Monday, August 8, 2011

It's Not Easy Being Green

My friend Evelyn is all things FROG. She collects them. For as long as I’ve known her, she's identified with them, but I’ve never known why. Frog plates, platters, planters, soap dish, sponge holder, spoon rest, wind chimes, door sign. Even the plywood street directional sign is cut in the shape of a frog, painted green and points the way from the road to her forest home. Her front door sign proclaims, “Welcome to our (you-know-what-on-a-lily) pad.” The doorstop warns, “Beware of frog.” She named her hair salon Madam Frogge’s, yes, with two g’s. Why? Because she loves them so much? Clients gifted her with even more frogs for her collection.
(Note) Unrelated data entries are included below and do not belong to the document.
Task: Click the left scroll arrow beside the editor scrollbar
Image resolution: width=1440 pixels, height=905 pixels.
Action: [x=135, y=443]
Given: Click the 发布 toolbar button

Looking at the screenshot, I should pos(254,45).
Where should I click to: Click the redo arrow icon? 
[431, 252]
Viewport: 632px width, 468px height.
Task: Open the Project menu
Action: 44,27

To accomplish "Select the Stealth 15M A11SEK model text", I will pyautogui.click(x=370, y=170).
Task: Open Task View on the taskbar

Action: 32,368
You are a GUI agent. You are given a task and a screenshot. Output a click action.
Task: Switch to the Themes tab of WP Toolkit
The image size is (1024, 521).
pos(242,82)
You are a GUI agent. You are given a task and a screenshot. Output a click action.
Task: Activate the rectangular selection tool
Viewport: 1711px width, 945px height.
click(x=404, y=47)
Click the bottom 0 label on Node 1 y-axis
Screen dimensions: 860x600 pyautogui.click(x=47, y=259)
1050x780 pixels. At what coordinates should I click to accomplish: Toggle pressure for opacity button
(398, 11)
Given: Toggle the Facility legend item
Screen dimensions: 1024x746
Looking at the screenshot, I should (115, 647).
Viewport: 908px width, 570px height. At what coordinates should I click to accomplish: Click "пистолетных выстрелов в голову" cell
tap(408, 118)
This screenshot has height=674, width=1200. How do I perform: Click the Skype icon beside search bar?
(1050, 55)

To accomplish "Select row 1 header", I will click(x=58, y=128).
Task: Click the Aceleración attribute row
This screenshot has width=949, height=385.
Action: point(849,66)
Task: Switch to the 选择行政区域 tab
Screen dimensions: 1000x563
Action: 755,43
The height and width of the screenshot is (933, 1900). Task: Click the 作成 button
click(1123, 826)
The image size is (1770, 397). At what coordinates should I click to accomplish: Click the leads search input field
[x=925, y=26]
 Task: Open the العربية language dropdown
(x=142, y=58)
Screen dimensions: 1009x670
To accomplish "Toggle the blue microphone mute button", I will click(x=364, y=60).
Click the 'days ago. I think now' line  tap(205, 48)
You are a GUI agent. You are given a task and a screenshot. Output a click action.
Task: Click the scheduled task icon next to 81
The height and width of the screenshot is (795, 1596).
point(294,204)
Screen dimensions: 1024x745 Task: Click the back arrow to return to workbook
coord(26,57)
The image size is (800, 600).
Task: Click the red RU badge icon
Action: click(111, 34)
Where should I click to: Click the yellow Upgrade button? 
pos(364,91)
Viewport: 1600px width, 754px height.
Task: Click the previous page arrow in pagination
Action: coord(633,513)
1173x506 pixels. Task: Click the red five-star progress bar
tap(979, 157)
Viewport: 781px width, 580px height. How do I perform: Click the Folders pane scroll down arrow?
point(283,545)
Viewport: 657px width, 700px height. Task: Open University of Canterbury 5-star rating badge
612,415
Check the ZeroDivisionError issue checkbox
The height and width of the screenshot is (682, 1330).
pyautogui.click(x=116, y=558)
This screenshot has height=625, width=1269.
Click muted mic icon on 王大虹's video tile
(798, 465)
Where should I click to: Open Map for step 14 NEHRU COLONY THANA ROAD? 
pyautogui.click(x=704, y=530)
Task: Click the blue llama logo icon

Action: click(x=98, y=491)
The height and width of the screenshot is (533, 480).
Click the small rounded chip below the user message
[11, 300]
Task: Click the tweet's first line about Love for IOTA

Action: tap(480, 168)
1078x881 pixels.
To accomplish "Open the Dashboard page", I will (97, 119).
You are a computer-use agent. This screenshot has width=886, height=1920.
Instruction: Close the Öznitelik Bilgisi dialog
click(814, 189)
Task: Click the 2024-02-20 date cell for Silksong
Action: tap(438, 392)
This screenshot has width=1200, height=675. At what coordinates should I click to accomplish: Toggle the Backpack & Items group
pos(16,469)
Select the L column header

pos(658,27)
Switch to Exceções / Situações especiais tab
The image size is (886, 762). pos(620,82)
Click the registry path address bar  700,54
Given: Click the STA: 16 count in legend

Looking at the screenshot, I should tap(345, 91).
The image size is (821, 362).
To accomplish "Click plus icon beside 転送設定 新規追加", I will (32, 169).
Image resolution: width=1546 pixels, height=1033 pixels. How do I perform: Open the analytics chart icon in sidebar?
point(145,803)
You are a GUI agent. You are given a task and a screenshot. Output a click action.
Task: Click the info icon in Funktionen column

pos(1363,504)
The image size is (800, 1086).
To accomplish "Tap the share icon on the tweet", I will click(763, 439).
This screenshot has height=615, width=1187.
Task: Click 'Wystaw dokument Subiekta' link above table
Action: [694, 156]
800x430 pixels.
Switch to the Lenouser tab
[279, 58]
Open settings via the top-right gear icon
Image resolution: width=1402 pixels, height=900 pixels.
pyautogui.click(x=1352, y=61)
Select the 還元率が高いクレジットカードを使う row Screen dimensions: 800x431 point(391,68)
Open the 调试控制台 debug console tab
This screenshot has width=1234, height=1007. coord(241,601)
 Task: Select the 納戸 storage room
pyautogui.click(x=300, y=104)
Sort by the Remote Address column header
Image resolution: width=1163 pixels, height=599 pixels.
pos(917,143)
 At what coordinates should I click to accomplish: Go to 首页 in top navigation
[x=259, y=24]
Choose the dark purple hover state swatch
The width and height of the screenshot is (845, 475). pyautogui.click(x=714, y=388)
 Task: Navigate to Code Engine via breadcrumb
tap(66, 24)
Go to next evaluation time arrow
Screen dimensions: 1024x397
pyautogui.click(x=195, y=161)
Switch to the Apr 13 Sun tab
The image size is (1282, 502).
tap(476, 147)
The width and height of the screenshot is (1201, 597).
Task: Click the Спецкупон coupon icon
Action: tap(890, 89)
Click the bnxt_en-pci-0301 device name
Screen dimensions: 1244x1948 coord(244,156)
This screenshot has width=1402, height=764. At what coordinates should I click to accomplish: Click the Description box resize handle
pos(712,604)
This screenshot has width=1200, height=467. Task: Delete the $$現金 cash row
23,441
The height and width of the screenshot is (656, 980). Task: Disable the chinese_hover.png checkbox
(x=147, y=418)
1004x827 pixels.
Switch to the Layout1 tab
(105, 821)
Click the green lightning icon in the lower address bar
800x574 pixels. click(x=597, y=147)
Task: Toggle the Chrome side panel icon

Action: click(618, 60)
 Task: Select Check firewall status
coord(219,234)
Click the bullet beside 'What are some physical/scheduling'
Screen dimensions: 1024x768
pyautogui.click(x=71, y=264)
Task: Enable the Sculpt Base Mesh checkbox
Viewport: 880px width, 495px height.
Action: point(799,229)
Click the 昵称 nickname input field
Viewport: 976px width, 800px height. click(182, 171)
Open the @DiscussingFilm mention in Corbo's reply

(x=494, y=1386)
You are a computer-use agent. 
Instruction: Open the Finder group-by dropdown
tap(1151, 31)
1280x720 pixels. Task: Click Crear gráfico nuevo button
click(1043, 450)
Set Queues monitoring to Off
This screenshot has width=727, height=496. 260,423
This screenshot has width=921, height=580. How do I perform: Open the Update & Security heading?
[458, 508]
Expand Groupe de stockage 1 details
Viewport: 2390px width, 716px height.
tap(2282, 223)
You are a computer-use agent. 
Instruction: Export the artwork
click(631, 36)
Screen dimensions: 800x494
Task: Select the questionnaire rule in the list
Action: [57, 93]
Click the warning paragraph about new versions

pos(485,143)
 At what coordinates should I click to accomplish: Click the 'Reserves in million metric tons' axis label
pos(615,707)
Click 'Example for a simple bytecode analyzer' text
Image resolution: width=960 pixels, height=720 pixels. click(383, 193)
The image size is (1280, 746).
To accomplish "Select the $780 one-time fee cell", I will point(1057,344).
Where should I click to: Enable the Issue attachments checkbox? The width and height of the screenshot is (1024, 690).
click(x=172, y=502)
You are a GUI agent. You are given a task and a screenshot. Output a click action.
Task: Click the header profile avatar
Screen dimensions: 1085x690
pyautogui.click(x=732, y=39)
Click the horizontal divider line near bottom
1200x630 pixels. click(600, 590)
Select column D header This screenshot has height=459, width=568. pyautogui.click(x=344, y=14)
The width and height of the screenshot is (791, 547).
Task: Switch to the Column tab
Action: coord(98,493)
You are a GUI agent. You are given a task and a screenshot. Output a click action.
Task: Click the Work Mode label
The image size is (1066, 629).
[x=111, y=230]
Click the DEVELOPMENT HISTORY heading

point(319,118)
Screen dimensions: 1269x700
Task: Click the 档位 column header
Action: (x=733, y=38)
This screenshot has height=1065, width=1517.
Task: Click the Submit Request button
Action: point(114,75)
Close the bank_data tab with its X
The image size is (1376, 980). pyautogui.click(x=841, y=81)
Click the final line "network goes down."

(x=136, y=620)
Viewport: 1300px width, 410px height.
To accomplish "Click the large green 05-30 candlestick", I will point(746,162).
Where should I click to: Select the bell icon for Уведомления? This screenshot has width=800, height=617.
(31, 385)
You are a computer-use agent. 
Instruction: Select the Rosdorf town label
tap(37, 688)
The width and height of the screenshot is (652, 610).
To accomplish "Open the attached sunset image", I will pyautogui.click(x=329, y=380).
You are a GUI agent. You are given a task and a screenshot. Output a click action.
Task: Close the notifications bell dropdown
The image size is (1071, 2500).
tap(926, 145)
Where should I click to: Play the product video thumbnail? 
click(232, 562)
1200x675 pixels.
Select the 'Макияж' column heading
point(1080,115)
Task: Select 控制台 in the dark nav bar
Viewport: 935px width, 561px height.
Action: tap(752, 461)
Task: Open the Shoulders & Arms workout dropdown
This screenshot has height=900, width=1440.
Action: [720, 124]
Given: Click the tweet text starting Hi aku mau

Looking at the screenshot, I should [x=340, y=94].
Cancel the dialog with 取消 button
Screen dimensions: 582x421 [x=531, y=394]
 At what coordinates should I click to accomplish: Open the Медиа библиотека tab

Evelyn is outrageous. She always has been. At 72, she still has bright red hair and a raucous laugh. She’s hard to miss. As a child, she had psychic abilities that made her straight-laced Mormon and Baptist family extremely uncomfortable, especially when they saw wild birds perch on her daughter’s outstretched arms in the garden. Evelyn’s family tried in vain to squish her flamboyant uniqueness out of her. She remains indomitable, fully self-expressed. I love that about her.

Recently I spent a month at her home in the White Mountains of eastern Arizona while relocating from Santa Barbara to Albuquerque. It was the third of my four addresses in six months. One afternoon as she cooked our main meal, I asked her, “Evelyn, how and why did you ever get interested in frogs?” “Oh, it was in the sixties, I was at church, and the minister mentioned frogs in his talk. I was feeling particularly green and warty at the time, and I thought, ‘You know what? Green, warty frogs need love too.’ ” My heart opened to her in great compassion after this intimate sharing although I've known her for 26 years. Her story prompted me to think of Kermit the Frog singing, “It’s Not Easy Being Green.” It’s not easy being a human being. Evelyn takes care of her 93-year old mother who is on oxygen 24/7 and bent over with osteoporosis. Evelyn has had two rotator cuff surgeries and one partial shoulder replacement with another to come (a “hairdresser” ailment, like “tennis” elbow). She’s had the heartaches and losses that come with being human, and, yes, sometimes she’s green and warty. Now, when that happens, I think, “You know what? It’s not easy being green.”